Schließlich war bei der Bemessung der Höhe des Schmerzensgeldes die wirtschaftliche Situation der Parteien angemessen zu berücksichtigen, denen Prozesskostenhilfe gewährt worden ist, da beide nicht über ein die Prozessfinanzierung ermöglichendes Einkommen verfügen. Dies ist auf Seiten des Beklagten nach seinen Angaben in der mündlichen Verhandlung, unter anderem auch aus gesundheitlichen Gründen (S. 3 des Sitzungsprotokolls vom 21.08.2015), Folge des streitgegenständlichen Vorfalles. Insoweit folgt das Gericht der überzeugenden Rechtsprechung der Zivilsenate des Bundesgerichtshofes (vgl.
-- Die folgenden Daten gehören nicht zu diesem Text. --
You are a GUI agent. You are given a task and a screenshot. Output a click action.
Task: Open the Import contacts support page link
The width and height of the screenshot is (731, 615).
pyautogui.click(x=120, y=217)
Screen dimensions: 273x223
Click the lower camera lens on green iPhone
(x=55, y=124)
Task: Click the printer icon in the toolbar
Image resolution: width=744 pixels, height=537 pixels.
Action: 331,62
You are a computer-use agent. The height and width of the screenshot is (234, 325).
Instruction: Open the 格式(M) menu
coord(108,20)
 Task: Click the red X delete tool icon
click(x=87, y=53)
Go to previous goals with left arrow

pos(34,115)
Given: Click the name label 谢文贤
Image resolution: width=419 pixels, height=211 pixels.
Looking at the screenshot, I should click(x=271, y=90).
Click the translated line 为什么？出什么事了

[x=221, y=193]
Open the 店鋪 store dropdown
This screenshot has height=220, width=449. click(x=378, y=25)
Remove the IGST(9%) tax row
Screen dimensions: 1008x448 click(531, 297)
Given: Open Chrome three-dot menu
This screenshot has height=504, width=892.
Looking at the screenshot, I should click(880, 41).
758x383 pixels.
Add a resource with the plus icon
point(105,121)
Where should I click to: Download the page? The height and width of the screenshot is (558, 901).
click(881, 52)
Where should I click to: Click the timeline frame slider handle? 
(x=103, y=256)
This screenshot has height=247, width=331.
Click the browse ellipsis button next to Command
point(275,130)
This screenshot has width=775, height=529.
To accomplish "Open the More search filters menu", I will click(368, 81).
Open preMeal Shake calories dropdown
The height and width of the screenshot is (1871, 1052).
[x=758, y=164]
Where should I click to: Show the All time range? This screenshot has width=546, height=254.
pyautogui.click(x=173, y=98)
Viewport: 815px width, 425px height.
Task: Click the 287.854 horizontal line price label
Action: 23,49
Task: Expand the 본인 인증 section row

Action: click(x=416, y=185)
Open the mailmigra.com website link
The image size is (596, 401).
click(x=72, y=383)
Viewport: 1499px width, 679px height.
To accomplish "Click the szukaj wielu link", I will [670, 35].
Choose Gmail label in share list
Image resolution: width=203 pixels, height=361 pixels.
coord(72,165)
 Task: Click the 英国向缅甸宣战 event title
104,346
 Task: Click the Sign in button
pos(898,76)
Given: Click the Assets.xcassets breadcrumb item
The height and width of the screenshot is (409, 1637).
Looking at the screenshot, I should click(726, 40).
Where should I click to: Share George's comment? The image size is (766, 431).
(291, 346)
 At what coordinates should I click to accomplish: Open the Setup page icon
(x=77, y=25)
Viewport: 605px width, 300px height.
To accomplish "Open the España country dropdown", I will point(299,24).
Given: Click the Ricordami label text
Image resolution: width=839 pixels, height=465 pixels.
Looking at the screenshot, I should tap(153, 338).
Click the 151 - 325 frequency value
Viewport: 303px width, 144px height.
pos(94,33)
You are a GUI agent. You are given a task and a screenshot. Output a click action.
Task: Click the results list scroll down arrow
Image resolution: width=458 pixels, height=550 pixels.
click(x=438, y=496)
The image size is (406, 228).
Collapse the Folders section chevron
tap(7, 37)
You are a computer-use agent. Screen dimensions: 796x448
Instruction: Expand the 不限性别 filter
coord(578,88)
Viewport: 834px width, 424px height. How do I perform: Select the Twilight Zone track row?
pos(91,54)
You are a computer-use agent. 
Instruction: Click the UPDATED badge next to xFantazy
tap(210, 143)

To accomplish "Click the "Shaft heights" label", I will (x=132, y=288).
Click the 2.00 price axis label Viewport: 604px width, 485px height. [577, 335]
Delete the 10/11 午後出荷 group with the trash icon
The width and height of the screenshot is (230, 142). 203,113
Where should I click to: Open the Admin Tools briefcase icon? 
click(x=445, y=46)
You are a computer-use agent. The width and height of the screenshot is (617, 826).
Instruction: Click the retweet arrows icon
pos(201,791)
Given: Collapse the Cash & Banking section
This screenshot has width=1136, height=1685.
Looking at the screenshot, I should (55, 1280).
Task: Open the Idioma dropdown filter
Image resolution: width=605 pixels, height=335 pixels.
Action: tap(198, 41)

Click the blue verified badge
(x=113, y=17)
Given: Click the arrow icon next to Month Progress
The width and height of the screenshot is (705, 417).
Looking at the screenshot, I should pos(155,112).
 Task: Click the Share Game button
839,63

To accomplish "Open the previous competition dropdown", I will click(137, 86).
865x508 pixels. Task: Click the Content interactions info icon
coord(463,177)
Großer Senat für Zivilsachen, Beschluss vom 12.10.2015 – GSZ 1/14; ebenso BGH, Beschluss vom 16.12.2015 – 1 ARs 31/14; BGH, Beschluss vom 25.11.2015 – 5 ARs 94/14 = NStZ-RR 2016, 56; a.A. BGH, Vorlagebeschluss vom 08.10.2014 – 2 StR 137/14 = NStZ-RR 2015, 382).

3. Dem Feststellungsantrag war im Anschluss an die Erwägungen unter 1. und 2. stattzugeben.

Allein die schon in Anbetracht der Schwere der attestierten Verletzung des Klägers naheliegende Möglichkeit weiterer den Kläger belastender und bislang nicht absehbarer Verletzungsfolgen in der Zukunft begründet im hier vorliegenden Fall der Verletzung eines absoluten Rechts das erforderliche Feststellungsinteresse im Sinne von § 256 Abs. 1 ZPO (vgl. BGH NJW 2001, 1431, 1432; Zöller/Greger, ZPO, 31. Aufl. 2016, § 256 Rd. 9 m.w.N.).

Der Zinsanspruch folgt aus den §§ 288 Abs. 1, 291 BGB.

Die Kostenentscheidung beruht auf den §§ 91 Abs. 1, 92 Abs. 2 Ziffer 2. ZPO, da die Bemessung des konkreten Entschädigungsbetrages richterlichem Ermessen unterlag.

Der Ausspruch zur vorläufigen Vollstreckbarkeit folgt aus § 709 ZPO.

Streitwert: 22.000,00 EUR

(davon 2.000,00 EUR für den Feststellungsantrag).